## WHAT THE TASK REQUIRES
Revise the records below, replacing "magnifier" with "lens" at every occurrence and leaving all other text unchanged.

Records from a data source:
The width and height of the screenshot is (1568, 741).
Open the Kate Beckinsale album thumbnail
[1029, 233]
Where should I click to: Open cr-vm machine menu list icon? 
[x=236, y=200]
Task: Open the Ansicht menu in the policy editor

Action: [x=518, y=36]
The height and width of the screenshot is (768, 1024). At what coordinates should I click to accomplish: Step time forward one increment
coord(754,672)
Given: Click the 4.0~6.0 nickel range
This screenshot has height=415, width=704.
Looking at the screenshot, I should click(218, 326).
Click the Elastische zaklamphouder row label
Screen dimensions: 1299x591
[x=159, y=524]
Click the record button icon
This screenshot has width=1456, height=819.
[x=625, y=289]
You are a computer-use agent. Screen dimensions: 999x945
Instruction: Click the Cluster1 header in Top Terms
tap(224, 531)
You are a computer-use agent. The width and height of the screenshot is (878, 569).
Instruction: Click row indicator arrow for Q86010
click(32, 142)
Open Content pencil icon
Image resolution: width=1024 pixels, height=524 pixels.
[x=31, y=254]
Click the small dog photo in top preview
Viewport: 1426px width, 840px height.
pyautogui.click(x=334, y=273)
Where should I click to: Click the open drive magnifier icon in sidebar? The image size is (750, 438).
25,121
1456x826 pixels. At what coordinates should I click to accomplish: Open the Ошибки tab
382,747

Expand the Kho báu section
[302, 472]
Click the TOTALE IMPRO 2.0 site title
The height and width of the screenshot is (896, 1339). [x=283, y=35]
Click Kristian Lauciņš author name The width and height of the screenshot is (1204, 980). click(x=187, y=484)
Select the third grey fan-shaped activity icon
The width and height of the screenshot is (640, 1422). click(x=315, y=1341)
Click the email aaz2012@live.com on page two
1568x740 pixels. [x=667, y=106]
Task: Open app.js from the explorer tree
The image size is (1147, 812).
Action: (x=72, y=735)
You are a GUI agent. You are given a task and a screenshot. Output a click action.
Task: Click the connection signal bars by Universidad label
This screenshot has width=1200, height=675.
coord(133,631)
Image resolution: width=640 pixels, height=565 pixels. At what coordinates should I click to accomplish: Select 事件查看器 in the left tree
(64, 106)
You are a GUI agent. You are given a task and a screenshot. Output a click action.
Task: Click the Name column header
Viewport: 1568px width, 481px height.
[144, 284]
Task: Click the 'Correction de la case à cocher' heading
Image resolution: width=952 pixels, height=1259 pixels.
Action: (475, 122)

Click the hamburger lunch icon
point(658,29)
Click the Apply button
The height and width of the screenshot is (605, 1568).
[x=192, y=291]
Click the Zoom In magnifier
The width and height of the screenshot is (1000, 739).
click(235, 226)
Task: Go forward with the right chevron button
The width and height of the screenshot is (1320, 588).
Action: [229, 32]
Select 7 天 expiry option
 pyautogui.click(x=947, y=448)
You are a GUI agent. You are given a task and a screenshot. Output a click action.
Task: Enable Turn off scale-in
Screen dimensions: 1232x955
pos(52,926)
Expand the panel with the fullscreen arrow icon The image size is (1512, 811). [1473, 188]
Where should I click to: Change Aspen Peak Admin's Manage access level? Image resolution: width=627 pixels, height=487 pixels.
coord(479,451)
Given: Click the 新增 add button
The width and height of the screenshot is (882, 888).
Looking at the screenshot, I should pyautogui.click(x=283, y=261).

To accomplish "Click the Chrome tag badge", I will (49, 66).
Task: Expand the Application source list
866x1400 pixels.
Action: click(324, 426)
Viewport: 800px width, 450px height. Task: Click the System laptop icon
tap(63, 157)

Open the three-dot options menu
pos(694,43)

## ANSWER TO THIS TASK
The width and height of the screenshot is (1568, 741).
Open the Kate Beckinsale album thumbnail
[1029, 233]
Where should I click to: Open cr-vm machine menu list icon? 
[x=236, y=200]
Task: Open the Ansicht menu in the policy editor

Action: [x=518, y=36]
The height and width of the screenshot is (768, 1024). At what coordinates should I click to accomplish: Step time forward one increment
coord(754,672)
Given: Click the 4.0~6.0 nickel range
This screenshot has height=415, width=704.
Looking at the screenshot, I should click(218, 326).
Click the Elastische zaklamphouder row label
Screen dimensions: 1299x591
[x=159, y=524]
Click the record button icon
This screenshot has width=1456, height=819.
[x=625, y=289]
You are a computer-use agent. Screen dimensions: 999x945
Instruction: Click the Cluster1 header in Top Terms
tap(224, 531)
You are a computer-use agent. The width and height of the screenshot is (878, 569).
Instruction: Click row indicator arrow for Q86010
click(32, 142)
Open Content pencil icon
Image resolution: width=1024 pixels, height=524 pixels.
[x=31, y=254]
Click the small dog photo in top preview
Viewport: 1426px width, 840px height.
pyautogui.click(x=334, y=273)
Where should I click to: Click the open drive lens icon in sidebar? The image size is (750, 438).
25,121
1456x826 pixels. At what coordinates should I click to accomplish: Open the Ошибки tab
382,747

Expand the Kho báu section
[302, 472]
Click the TOTALE IMPRO 2.0 site title
The height and width of the screenshot is (896, 1339). [x=283, y=35]
Click Kristian Lauciņš author name The width and height of the screenshot is (1204, 980). click(x=187, y=484)
Select the third grey fan-shaped activity icon
The width and height of the screenshot is (640, 1422). click(x=315, y=1341)
Click the email aaz2012@live.com on page two
1568x740 pixels. [x=667, y=106]
Task: Open app.js from the explorer tree
The image size is (1147, 812).
Action: (x=72, y=735)
You are a GUI agent. You are given a task and a screenshot. Output a click action.
Task: Click the connection signal bars by Universidad label
This screenshot has width=1200, height=675.
coord(133,631)
Image resolution: width=640 pixels, height=565 pixels. At what coordinates should I click to accomplish: Select 事件查看器 in the left tree
(64, 106)
You are a GUI agent. You are given a task and a screenshot. Output a click action.
Task: Click the Name column header
Viewport: 1568px width, 481px height.
[144, 284]
Task: Click the 'Correction de la case à cocher' heading
Image resolution: width=952 pixels, height=1259 pixels.
Action: (475, 122)

Click the hamburger lunch icon
point(658,29)
Click the Apply button
The height and width of the screenshot is (605, 1568).
[x=192, y=291]
Click the Zoom In lens
The width and height of the screenshot is (1000, 739).
click(235, 226)
Task: Go forward with the right chevron button
The width and height of the screenshot is (1320, 588).
Action: [229, 32]
Select 7 天 expiry option
 pyautogui.click(x=947, y=448)
You are a GUI agent. You are given a task and a screenshot. Output a click action.
Task: Enable Turn off scale-in
Screen dimensions: 1232x955
pos(52,926)
Expand the panel with the fullscreen arrow icon The image size is (1512, 811). [1473, 188]
Where should I click to: Change Aspen Peak Admin's Manage access level? Image resolution: width=627 pixels, height=487 pixels.
coord(479,451)
Given: Click the 新增 add button
The width and height of the screenshot is (882, 888).
Looking at the screenshot, I should pyautogui.click(x=283, y=261).

To accomplish "Click the Chrome tag badge", I will (49, 66).
Task: Expand the Application source list
866x1400 pixels.
Action: click(324, 426)
Viewport: 800px width, 450px height. Task: Click the System laptop icon
tap(63, 157)

Open the three-dot options menu
pos(694,43)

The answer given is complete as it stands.